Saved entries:
* * * * *
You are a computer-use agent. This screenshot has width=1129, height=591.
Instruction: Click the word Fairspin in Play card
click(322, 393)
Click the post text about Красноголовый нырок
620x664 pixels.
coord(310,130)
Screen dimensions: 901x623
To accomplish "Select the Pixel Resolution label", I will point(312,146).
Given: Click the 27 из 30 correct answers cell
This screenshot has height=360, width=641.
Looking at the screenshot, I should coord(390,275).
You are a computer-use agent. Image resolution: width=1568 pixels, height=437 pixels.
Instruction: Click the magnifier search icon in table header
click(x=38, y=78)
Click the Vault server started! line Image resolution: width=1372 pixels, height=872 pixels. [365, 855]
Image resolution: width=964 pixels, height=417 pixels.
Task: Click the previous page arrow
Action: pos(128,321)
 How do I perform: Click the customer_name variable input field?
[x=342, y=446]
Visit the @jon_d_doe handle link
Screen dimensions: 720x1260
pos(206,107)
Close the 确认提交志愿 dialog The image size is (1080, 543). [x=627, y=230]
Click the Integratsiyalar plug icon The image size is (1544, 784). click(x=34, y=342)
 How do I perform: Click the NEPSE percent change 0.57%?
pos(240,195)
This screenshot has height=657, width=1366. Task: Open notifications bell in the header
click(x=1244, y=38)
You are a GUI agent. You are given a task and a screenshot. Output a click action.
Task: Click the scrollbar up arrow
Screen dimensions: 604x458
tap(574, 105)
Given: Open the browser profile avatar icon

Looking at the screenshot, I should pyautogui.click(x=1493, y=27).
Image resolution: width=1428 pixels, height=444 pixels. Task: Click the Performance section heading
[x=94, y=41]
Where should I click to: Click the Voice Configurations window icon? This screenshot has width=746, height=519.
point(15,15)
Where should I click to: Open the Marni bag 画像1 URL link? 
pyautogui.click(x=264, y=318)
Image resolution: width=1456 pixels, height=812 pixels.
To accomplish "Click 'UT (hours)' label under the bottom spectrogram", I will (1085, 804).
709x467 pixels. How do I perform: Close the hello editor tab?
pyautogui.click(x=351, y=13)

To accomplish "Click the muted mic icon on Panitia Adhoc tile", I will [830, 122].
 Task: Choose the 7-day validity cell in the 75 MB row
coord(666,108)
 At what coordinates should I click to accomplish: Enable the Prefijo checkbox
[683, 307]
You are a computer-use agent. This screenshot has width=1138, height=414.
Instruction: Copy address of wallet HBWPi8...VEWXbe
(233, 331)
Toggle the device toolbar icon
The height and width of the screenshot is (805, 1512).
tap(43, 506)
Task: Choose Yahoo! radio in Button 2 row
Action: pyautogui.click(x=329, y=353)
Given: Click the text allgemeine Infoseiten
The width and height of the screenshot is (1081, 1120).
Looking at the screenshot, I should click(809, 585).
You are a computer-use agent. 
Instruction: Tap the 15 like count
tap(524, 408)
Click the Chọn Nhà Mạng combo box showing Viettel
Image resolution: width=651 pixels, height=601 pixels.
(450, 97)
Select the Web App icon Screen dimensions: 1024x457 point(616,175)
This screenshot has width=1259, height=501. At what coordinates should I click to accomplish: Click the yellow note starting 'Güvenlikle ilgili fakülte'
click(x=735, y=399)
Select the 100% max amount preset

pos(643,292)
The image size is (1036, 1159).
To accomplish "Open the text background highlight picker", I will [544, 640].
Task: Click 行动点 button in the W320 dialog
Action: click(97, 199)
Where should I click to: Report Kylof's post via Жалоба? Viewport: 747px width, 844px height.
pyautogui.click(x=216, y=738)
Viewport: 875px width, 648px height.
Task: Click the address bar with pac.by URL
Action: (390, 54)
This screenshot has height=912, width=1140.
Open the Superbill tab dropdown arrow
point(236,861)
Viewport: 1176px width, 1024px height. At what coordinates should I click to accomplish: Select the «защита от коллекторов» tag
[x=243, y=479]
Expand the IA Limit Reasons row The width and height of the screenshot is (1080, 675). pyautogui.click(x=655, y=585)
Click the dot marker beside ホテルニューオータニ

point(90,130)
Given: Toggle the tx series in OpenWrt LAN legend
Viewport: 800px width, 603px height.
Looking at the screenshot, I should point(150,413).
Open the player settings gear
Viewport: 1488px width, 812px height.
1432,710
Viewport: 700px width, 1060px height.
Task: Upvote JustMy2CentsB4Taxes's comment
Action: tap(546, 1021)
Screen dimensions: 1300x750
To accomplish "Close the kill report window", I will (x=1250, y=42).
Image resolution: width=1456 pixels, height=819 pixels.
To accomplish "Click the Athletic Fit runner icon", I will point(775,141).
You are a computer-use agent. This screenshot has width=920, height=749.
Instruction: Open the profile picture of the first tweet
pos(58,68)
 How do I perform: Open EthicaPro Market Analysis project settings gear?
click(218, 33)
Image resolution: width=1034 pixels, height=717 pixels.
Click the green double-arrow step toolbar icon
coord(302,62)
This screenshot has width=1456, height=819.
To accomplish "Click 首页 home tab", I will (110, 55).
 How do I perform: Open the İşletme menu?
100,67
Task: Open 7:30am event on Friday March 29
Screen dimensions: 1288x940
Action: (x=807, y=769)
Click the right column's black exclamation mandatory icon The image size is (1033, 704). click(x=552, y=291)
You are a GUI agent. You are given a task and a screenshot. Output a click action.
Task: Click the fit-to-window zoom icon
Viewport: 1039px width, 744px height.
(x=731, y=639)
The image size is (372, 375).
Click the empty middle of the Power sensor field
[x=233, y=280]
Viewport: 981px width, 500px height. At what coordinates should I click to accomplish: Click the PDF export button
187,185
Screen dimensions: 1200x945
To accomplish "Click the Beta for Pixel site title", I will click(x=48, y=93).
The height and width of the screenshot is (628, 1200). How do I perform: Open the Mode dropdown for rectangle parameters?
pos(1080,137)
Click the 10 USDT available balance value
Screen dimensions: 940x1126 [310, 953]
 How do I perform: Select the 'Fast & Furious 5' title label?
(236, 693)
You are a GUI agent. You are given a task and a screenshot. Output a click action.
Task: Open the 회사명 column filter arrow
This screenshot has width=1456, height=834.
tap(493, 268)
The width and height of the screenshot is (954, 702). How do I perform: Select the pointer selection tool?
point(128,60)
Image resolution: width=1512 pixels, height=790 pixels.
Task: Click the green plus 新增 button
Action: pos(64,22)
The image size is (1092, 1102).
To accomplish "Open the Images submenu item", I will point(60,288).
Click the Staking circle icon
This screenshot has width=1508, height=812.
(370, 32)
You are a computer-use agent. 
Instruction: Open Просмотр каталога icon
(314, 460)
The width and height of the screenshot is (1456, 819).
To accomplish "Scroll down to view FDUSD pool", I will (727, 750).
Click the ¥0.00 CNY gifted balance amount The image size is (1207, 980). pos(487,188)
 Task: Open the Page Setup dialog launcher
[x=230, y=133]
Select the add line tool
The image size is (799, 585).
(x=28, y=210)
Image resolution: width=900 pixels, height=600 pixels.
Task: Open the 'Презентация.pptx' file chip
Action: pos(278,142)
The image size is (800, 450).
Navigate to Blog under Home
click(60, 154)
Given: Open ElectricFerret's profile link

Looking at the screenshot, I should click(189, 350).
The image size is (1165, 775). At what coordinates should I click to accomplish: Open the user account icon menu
* * * * *
INSTRUCTIONS FOR THE TASK:
Print each line of the data exactly as it was written.

EXERCISE OUTPUT:
You are a computer-use agent. This screenshot has width=1129, height=591.
Instruction: Click the word Fairspin in Play card
click(322, 393)
Click the post text about Красноголовый нырок
620x664 pixels.
coord(310,130)
Screen dimensions: 901x623
To accomplish "Select the Pixel Resolution label", I will point(312,146).
Given: Click the 27 из 30 correct answers cell
This screenshot has height=360, width=641.
Looking at the screenshot, I should coord(390,275).
You are a computer-use agent. Image resolution: width=1568 pixels, height=437 pixels.
Instruction: Click the magnifier search icon in table header
click(x=38, y=78)
Click the Vault server started! line Image resolution: width=1372 pixels, height=872 pixels. [365, 855]
Image resolution: width=964 pixels, height=417 pixels.
Task: Click the previous page arrow
Action: pos(128,321)
 How do I perform: Click the customer_name variable input field?
[x=342, y=446]
Visit the @jon_d_doe handle link
Screen dimensions: 720x1260
pos(206,107)
Close the 确认提交志愿 dialog The image size is (1080, 543). [x=627, y=230]
Click the Integratsiyalar plug icon The image size is (1544, 784). click(x=34, y=342)
 How do I perform: Click the NEPSE percent change 0.57%?
pos(240,195)
This screenshot has height=657, width=1366. Task: Open notifications bell in the header
click(x=1244, y=38)
You are a GUI agent. You are given a task and a screenshot. Output a click action.
Task: Click the scrollbar up arrow
Screen dimensions: 604x458
tap(574, 105)
Given: Open the browser profile avatar icon

Looking at the screenshot, I should pyautogui.click(x=1493, y=27).
Image resolution: width=1428 pixels, height=444 pixels. Task: Click the Performance section heading
[x=94, y=41]
Where should I click to: Click the Voice Configurations window icon? This screenshot has width=746, height=519.
point(15,15)
Where should I click to: Open the Marni bag 画像1 URL link? 
pyautogui.click(x=264, y=318)
Image resolution: width=1456 pixels, height=812 pixels.
To accomplish "Click 'UT (hours)' label under the bottom spectrogram", I will (1085, 804).
709x467 pixels. How do I perform: Close the hello editor tab?
pyautogui.click(x=351, y=13)

To accomplish "Click the muted mic icon on Panitia Adhoc tile", I will [830, 122].
 Task: Choose the 7-day validity cell in the 75 MB row
coord(666,108)
 At what coordinates should I click to accomplish: Enable the Prefijo checkbox
[683, 307]
You are a computer-use agent. This screenshot has width=1138, height=414.
Instruction: Copy address of wallet HBWPi8...VEWXbe
(233, 331)
Toggle the device toolbar icon
The height and width of the screenshot is (805, 1512).
tap(43, 506)
Task: Choose Yahoo! radio in Button 2 row
Action: pyautogui.click(x=329, y=353)
Given: Click the text allgemeine Infoseiten
The width and height of the screenshot is (1081, 1120).
Looking at the screenshot, I should click(809, 585).
You are a computer-use agent. 
Instruction: Tap the 15 like count
tap(524, 408)
Click the Chọn Nhà Mạng combo box showing Viettel
Image resolution: width=651 pixels, height=601 pixels.
(450, 97)
Select the Web App icon Screen dimensions: 1024x457 point(616,175)
This screenshot has width=1259, height=501. At what coordinates should I click to accomplish: Click the yellow note starting 'Güvenlikle ilgili fakülte'
click(x=735, y=399)
Select the 100% max amount preset

pos(643,292)
The image size is (1036, 1159).
To accomplish "Open the text background highlight picker", I will [544, 640].
Task: Click 行动点 button in the W320 dialog
Action: click(97, 199)
Where should I click to: Report Kylof's post via Жалоба? Viewport: 747px width, 844px height.
pyautogui.click(x=216, y=738)
Viewport: 875px width, 648px height.
Task: Click the address bar with pac.by URL
Action: (390, 54)
This screenshot has height=912, width=1140.
Open the Superbill tab dropdown arrow
point(236,861)
Viewport: 1176px width, 1024px height. At what coordinates should I click to accomplish: Select the «защита от коллекторов» tag
[x=243, y=479]
Expand the IA Limit Reasons row The width and height of the screenshot is (1080, 675). pyautogui.click(x=655, y=585)
Click the dot marker beside ホテルニューオータニ

point(90,130)
Given: Toggle the tx series in OpenWrt LAN legend
Viewport: 800px width, 603px height.
Looking at the screenshot, I should point(150,413).
Open the player settings gear
Viewport: 1488px width, 812px height.
1432,710
Viewport: 700px width, 1060px height.
Task: Upvote JustMy2CentsB4Taxes's comment
Action: tap(546, 1021)
Screen dimensions: 1300x750
To accomplish "Close the kill report window", I will (x=1250, y=42).
Image resolution: width=1456 pixels, height=819 pixels.
To accomplish "Click the Athletic Fit runner icon", I will point(775,141).
You are a computer-use agent. This screenshot has width=920, height=749.
Instruction: Open the profile picture of the first tweet
pos(58,68)
 How do I perform: Open EthicaPro Market Analysis project settings gear?
click(218, 33)
Image resolution: width=1034 pixels, height=717 pixels.
Click the green double-arrow step toolbar icon
coord(302,62)
This screenshot has width=1456, height=819.
To accomplish "Click 首页 home tab", I will (110, 55).
 How do I perform: Open the İşletme menu?
100,67
Task: Open 7:30am event on Friday March 29
Screen dimensions: 1288x940
Action: (x=807, y=769)
Click the right column's black exclamation mandatory icon The image size is (1033, 704). click(x=552, y=291)
You are a GUI agent. You are given a task and a screenshot. Output a click action.
Task: Click the fit-to-window zoom icon
Viewport: 1039px width, 744px height.
(x=731, y=639)
The image size is (372, 375).
Click the empty middle of the Power sensor field
[x=233, y=280]
Viewport: 981px width, 500px height. At what coordinates should I click to accomplish: Click the PDF export button
187,185
Screen dimensions: 1200x945
To accomplish "Click the Beta for Pixel site title", I will click(x=48, y=93).
The height and width of the screenshot is (628, 1200). How do I perform: Open the Mode dropdown for rectangle parameters?
pos(1080,137)
Click the 10 USDT available balance value
Screen dimensions: 940x1126 [310, 953]
 How do I perform: Select the 'Fast & Furious 5' title label?
(236, 693)
You are a GUI agent. You are given a task and a screenshot. Output a click action.
Task: Open the 회사명 column filter arrow
This screenshot has width=1456, height=834.
tap(493, 268)
The width and height of the screenshot is (954, 702). How do I perform: Select the pointer selection tool?
point(128,60)
Image resolution: width=1512 pixels, height=790 pixels.
Task: Click the green plus 新增 button
Action: pos(64,22)
The image size is (1092, 1102).
To accomplish "Open the Images submenu item", I will point(60,288).
Click the Staking circle icon
This screenshot has width=1508, height=812.
(370, 32)
You are a computer-use agent. 
Instruction: Open Просмотр каталога icon
(314, 460)
The width and height of the screenshot is (1456, 819).
To accomplish "Scroll down to view FDUSD pool", I will (727, 750).
Click the ¥0.00 CNY gifted balance amount The image size is (1207, 980). pos(487,188)
 Task: Open the Page Setup dialog launcher
[x=230, y=133]
Select the add line tool
The image size is (799, 585).
(x=28, y=210)
Image resolution: width=900 pixels, height=600 pixels.
Task: Open the 'Презентация.pptx' file chip
Action: pos(278,142)
The image size is (800, 450).
Navigate to Blog under Home
click(60, 154)
Given: Open ElectricFerret's profile link

Looking at the screenshot, I should click(189, 350).
The image size is (1165, 775). At what coordinates should I click to accomplish: Open the user account icon menu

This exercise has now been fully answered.